What is asked:
1. Revise the November Publications notes from the words "November Publications" through the words "288p ISBN 0-7278-5861-0)", putting "tennis" in place of "golf" and writing out that stretch again.
2. In the November Publications notes, what is the name of the Thames pleasure steamer that Detective Sergeant Best boards?
3. Do these statements agree with the November Publications notes? Answer yes or no for each and quote the words that decide it.
(a) Dark Horse is Marilyn Todd's eighth Roman historical.
(b) Death on the Eleventh Hole is published by Hale.
(c) Dead Born is the sequel to Dead Image.

Selected passage:

# # # #

November Publications
Supt. John Lambert and his sergeant, Bert Hook, are enjoying a round of golf when an errant ball lands in a ditch containing the body of drug dealer Kate Warton in Death on the Eleventh Hole, the latest solid police procedural by J.M. Gregson (An Unsuitable Death). Did Kate's desire to get out of the drug game contribute to the young woman's premature demise? (Severn, $25.99 224p ISBN 0-7278-5814-9)
Accused of doping race horses, series heroine Claudia Seferius retreats to the island haven of her patrician friend, Leo, in Marilyn Todd's (Dream Boat) eighth diverting Roman historical, Dark Horse. Instead of peace, however, Claudia finds a pirate warship anchored in the bay, arson and murder. (Severn, $26.99 288p ISBN 0-7278-5861-0)
In Joan Lock's gripping Victorian mystery, Dead Born, the sequel to Dead Image, Detective Sergeant Best goes undercover to try to collar the fiend who's been leaving the bodies of dead babies around Islington. His quest takes him aboard the Thames pleasure steamer Princess Alice, which sinks in one of Britain's worst real-life disasters. (Hale [Trafalgar Square, dist.], $29.95 192p ISBN 0-7090-7016-0)
Edinburgh cop Bob Skinner undergoes the worst ordeal of his career—identifying the bodies of his wife's parents, strangled to death in their upstate New York cabin—in Head Shot, an uncompromisingly tough police procedural by Quentin Jardine, author of On Honeymoon with Death (Forecasts, Apr. 15) and other titles in this Scottish writer's Oz Blackstone mystery series. (Headline [Trafalgar Square, dist.], $29.95 310p ISBN 0-7472-7447-9)

# # # #

Stored data:
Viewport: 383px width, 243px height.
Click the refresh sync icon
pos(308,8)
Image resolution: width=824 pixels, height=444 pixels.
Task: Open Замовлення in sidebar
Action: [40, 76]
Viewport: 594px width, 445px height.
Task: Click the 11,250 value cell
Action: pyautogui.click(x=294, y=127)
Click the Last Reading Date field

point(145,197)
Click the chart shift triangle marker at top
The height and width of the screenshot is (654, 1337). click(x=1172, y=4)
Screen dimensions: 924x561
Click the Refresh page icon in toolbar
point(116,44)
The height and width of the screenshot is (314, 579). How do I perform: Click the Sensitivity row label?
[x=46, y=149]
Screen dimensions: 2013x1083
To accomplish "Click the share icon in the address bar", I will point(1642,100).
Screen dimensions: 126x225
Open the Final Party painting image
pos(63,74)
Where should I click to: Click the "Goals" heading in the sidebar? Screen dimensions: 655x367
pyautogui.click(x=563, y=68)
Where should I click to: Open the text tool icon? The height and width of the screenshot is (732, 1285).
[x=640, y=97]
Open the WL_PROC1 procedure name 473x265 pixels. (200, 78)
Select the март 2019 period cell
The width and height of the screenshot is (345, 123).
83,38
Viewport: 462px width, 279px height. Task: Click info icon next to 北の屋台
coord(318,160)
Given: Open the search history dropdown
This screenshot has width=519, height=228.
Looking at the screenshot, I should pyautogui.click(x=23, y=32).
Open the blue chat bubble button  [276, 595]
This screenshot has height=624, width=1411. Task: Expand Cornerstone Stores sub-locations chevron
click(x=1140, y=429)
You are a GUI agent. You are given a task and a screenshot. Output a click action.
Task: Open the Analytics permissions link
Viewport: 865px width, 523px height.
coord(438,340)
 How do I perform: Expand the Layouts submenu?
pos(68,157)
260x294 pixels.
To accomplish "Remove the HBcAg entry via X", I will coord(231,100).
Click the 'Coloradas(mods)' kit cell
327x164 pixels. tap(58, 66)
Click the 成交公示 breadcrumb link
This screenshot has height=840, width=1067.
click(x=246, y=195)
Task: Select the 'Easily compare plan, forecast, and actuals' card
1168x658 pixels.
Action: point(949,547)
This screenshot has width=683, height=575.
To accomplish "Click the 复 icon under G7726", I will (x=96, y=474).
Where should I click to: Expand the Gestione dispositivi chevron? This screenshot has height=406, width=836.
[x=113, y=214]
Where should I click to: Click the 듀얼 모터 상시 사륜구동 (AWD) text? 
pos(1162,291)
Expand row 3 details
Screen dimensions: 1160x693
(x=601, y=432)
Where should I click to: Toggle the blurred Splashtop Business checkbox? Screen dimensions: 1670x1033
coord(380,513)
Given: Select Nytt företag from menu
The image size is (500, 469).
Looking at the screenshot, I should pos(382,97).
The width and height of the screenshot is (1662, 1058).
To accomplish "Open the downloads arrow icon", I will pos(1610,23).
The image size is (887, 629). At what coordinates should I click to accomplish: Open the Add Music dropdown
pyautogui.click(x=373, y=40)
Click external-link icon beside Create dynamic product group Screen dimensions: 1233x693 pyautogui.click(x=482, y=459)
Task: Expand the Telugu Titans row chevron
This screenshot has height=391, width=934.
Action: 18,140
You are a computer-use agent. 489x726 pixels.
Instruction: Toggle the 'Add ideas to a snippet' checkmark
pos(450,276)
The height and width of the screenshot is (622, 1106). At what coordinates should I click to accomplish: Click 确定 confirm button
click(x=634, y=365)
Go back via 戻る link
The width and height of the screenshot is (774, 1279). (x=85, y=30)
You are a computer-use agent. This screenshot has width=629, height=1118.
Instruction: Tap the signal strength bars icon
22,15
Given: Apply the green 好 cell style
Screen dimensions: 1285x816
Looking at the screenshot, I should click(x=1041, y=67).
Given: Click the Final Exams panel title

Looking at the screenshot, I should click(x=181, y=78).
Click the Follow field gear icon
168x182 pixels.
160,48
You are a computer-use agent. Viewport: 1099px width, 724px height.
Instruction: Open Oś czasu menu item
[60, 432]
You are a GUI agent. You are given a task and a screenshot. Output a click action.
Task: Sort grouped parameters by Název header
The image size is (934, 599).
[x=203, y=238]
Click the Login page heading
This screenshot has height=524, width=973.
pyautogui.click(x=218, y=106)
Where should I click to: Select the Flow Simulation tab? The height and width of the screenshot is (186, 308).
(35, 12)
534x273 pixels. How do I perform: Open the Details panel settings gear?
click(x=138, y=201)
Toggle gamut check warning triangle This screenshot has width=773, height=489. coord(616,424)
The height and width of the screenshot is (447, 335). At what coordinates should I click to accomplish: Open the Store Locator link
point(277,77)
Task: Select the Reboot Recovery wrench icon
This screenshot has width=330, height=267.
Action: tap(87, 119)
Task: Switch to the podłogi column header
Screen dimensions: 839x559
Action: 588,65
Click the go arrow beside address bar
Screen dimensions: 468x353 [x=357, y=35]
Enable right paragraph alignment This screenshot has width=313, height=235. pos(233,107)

# # # #

Task answers:
1.
November Publications
Supt. John Lambert and his sergeant, Bert Hook, are enjoying a round of tennis when an errant ball lands in a ditch containing the body of drug dealer Kate Warton in Death on the Eleventh Hole, the latest solid police procedural by J.M. Gregson (An Unsuitable Death). Did Kate's desire to get out of the drug game contribute to the young woman's premature demise? (Severn, $25.99 224p ISBN 0-7278-5814-9)
Accused of doping race horses, series heroine Claudia Seferius retreats to the island haven of her patrician friend, Leo, in Marilyn Todd's (Dream Boat) eighth diverting Roman historical, Dark Horse. Instead of peace, however, Claudia finds a pirate warship anchored in the bay, arson and murder. (Severn, $26.99 288p ISBN 0-7278-5861-0)

2. The Princess Alice.

3.
(a) Yes: "Marilyn Todd's (Dream Boat) eighth diverting Roman historical, Dark Horse."
(b) No: "(Severn, $25.99 224p ISBN 0-7278-5814-9)"
(c) Yes: "Dead Born, the sequel to Dead Image"